◆ Exercise requirements
From the entries, copy each line that includes "help".

◆ Entries supplied
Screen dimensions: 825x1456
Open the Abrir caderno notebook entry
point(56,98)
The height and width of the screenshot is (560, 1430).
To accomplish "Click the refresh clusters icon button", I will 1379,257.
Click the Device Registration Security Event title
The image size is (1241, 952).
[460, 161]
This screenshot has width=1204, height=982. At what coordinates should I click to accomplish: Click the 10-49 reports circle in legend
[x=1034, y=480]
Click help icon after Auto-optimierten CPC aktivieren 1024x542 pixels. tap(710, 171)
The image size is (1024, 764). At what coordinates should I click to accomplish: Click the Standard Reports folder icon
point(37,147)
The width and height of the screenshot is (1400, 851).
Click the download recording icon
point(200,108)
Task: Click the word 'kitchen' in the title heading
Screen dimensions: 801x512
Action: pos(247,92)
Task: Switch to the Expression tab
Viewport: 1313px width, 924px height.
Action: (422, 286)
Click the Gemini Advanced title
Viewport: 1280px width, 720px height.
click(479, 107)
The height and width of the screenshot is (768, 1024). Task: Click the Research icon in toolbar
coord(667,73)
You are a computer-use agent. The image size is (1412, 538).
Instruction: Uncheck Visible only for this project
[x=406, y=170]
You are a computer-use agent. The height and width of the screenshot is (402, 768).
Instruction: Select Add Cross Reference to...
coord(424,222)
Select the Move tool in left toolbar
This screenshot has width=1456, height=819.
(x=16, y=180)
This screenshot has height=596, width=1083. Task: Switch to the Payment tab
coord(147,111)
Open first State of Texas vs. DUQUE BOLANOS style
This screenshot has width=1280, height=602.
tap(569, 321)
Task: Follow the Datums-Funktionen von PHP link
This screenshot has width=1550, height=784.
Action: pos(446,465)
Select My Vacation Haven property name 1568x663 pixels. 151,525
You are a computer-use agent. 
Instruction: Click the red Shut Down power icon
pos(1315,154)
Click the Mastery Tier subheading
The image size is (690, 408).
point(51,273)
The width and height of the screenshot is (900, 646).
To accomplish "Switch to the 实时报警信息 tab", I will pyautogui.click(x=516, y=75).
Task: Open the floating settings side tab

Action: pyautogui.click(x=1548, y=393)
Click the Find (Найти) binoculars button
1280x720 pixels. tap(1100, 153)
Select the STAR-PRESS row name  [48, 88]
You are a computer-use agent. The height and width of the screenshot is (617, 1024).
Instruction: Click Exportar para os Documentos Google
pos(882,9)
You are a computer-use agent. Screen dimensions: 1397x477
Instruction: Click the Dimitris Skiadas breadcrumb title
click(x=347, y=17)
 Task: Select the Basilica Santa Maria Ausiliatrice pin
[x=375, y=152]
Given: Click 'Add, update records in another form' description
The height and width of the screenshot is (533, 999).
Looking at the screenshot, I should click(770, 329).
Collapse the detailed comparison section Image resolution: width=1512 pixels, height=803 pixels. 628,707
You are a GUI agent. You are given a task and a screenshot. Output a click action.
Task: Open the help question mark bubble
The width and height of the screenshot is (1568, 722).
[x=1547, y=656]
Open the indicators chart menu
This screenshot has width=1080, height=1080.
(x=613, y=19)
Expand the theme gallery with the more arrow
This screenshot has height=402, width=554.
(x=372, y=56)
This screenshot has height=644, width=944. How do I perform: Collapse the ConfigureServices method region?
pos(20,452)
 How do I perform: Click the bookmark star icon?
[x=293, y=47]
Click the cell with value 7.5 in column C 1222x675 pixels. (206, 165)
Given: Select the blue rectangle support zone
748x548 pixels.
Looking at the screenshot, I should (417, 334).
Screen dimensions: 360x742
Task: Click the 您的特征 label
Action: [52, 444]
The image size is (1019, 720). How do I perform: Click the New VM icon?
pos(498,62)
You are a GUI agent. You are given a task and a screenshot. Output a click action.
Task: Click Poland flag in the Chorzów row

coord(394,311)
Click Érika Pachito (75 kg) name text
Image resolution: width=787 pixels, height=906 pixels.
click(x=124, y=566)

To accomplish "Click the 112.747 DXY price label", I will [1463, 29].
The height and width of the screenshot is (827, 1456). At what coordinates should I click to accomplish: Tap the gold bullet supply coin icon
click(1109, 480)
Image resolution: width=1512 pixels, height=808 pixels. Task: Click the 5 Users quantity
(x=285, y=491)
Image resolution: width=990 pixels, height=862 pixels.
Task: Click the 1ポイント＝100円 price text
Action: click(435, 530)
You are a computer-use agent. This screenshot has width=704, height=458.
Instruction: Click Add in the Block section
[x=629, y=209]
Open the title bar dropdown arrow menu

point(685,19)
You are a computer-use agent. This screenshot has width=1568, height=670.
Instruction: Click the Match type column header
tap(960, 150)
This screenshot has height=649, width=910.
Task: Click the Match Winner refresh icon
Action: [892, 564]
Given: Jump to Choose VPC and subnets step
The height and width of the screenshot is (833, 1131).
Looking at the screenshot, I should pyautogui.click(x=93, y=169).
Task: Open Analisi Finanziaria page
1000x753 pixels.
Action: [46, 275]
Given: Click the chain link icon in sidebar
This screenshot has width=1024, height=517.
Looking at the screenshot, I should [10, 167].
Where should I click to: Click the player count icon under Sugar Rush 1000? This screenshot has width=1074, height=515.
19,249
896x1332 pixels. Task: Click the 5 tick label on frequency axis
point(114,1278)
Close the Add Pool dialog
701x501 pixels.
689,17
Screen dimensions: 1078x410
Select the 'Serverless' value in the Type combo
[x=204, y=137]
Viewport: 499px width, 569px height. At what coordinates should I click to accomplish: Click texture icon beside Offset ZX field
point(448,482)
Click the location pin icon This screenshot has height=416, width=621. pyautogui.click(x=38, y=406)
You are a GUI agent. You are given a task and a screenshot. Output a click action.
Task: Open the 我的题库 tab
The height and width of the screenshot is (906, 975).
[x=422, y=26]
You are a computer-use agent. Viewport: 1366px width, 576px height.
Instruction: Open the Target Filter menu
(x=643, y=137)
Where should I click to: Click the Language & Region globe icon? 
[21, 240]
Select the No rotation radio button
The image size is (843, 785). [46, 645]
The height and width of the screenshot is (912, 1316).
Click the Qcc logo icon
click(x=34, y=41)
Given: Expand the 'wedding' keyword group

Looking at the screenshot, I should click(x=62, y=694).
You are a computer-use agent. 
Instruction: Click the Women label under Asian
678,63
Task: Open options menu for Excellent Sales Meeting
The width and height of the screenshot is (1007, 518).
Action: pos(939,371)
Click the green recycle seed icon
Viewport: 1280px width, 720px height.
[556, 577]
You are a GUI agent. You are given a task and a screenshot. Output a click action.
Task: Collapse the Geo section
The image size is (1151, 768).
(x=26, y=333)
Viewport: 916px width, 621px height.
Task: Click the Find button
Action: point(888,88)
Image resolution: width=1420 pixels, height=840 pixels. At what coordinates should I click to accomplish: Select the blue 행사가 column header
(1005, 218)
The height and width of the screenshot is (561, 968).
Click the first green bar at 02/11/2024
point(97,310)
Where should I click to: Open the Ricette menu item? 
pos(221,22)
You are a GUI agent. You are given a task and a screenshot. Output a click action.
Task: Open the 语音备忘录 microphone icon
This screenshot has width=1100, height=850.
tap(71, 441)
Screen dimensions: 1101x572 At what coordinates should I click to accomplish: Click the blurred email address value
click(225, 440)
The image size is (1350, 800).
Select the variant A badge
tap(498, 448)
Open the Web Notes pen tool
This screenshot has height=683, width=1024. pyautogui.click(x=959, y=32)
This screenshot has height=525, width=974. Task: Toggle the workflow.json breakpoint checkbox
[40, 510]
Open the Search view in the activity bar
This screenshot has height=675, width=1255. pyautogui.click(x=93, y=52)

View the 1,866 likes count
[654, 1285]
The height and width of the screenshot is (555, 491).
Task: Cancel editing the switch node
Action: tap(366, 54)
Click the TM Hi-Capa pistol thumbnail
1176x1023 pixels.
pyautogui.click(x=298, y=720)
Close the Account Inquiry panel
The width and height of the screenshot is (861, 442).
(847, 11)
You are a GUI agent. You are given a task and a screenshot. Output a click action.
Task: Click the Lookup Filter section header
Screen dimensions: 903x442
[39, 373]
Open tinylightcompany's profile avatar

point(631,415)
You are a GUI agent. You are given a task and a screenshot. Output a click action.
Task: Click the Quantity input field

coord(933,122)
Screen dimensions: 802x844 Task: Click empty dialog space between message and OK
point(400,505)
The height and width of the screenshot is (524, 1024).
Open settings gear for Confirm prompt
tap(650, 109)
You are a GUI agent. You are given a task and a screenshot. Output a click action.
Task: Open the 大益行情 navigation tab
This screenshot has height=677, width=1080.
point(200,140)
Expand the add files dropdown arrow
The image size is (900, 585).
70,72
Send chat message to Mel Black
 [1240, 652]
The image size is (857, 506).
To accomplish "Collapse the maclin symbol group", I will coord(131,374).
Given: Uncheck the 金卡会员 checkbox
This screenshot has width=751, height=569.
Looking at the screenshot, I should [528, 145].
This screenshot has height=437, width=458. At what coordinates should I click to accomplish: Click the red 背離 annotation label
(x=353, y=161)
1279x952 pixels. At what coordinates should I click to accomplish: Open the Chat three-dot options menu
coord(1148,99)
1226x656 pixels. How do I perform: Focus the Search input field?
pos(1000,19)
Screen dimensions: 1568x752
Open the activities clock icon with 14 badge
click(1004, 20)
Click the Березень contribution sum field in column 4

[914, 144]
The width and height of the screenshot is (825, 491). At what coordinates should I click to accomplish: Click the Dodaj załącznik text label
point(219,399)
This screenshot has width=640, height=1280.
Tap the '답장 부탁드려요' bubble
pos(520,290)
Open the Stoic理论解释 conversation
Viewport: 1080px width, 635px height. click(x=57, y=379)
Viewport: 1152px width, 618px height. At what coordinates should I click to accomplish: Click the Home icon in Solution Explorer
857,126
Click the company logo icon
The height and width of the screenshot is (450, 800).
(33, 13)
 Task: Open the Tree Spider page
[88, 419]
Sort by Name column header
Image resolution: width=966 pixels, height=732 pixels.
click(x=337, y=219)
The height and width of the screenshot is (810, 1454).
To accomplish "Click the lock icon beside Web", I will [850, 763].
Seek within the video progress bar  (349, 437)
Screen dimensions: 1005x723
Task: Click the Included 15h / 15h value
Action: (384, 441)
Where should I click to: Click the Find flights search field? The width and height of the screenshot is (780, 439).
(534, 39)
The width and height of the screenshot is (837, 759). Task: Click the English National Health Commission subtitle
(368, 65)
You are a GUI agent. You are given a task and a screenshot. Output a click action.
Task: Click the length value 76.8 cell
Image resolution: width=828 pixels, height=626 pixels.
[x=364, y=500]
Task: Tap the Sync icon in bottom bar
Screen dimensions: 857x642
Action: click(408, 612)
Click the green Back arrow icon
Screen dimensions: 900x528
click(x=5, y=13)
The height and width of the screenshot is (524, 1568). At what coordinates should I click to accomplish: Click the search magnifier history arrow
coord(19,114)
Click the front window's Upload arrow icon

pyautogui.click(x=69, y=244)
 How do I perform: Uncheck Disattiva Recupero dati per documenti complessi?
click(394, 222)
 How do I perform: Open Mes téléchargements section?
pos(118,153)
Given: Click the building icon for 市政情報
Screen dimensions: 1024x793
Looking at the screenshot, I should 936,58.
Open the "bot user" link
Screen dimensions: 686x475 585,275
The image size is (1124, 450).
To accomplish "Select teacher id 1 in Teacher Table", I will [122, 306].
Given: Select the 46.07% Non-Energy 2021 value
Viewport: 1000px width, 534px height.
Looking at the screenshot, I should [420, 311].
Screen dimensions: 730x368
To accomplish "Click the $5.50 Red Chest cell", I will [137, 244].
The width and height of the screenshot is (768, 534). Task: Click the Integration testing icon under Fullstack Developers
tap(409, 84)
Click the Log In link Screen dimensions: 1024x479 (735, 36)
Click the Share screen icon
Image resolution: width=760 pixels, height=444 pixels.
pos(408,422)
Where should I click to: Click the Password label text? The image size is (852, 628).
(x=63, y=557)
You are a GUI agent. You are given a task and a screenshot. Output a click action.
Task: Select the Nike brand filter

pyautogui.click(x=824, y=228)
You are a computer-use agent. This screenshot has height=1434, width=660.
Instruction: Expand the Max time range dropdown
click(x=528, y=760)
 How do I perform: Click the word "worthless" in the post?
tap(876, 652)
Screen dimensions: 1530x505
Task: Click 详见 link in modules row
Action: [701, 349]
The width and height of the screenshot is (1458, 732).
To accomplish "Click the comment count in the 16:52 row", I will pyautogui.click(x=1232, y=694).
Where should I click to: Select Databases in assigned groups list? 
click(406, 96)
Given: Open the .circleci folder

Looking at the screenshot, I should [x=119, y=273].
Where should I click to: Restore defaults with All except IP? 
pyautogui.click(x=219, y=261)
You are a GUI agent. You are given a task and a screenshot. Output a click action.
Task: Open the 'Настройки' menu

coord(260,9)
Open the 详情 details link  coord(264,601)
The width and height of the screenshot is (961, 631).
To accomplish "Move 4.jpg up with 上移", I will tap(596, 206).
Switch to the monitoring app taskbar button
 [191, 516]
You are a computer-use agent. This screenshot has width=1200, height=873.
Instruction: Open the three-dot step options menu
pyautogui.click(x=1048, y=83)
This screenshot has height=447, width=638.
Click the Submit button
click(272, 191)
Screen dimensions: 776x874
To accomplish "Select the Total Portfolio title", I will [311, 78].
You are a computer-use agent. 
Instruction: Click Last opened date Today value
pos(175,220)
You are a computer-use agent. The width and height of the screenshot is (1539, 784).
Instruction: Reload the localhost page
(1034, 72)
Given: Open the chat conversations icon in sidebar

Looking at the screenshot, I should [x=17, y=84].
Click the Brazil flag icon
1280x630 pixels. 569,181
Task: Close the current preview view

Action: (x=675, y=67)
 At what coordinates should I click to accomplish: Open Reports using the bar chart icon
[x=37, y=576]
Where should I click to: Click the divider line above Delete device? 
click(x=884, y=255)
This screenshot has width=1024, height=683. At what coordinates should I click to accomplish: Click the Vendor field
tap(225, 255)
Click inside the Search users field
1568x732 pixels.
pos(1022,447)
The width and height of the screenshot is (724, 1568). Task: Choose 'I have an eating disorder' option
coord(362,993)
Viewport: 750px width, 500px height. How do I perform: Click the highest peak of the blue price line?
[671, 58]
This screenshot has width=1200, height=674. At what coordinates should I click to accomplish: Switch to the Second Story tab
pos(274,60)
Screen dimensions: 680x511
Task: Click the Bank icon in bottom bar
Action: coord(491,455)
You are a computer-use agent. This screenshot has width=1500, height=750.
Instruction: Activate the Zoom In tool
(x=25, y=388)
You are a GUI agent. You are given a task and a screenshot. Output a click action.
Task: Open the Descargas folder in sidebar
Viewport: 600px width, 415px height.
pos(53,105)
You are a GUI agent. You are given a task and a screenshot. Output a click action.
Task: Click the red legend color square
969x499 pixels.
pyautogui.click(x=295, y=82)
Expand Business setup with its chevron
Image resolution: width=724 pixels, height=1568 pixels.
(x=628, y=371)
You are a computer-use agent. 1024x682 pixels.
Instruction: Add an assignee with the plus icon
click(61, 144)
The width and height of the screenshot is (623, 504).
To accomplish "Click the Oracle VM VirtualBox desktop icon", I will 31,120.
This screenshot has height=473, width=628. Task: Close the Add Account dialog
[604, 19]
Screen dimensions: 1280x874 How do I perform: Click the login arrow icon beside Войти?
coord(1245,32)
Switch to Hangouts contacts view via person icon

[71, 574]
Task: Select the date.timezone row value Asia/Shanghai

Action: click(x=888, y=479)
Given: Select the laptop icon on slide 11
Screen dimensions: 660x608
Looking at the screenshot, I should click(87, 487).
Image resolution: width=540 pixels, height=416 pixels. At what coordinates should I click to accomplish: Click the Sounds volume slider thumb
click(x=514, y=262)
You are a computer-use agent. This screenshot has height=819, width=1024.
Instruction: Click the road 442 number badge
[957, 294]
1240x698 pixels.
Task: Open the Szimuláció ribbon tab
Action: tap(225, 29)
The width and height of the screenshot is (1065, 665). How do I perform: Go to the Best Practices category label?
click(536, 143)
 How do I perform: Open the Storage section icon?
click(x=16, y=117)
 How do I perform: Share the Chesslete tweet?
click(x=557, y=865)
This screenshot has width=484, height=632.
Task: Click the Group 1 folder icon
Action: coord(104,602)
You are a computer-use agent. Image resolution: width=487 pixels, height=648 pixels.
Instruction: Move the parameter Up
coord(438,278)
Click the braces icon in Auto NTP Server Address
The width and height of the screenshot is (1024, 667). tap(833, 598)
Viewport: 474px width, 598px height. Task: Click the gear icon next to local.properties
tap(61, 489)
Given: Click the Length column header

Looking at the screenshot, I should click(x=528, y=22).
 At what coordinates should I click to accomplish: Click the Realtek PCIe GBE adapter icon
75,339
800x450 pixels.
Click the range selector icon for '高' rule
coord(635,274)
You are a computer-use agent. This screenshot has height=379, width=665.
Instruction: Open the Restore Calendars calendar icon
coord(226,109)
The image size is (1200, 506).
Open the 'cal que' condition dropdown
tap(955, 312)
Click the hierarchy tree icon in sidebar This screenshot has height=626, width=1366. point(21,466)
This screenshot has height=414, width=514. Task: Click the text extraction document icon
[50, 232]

◆ Answer to this problem
Click help icon after Auto-optimierten CPC aktivieren 1024x542 pixels. tap(710, 171)
Task: Open the help question mark bubble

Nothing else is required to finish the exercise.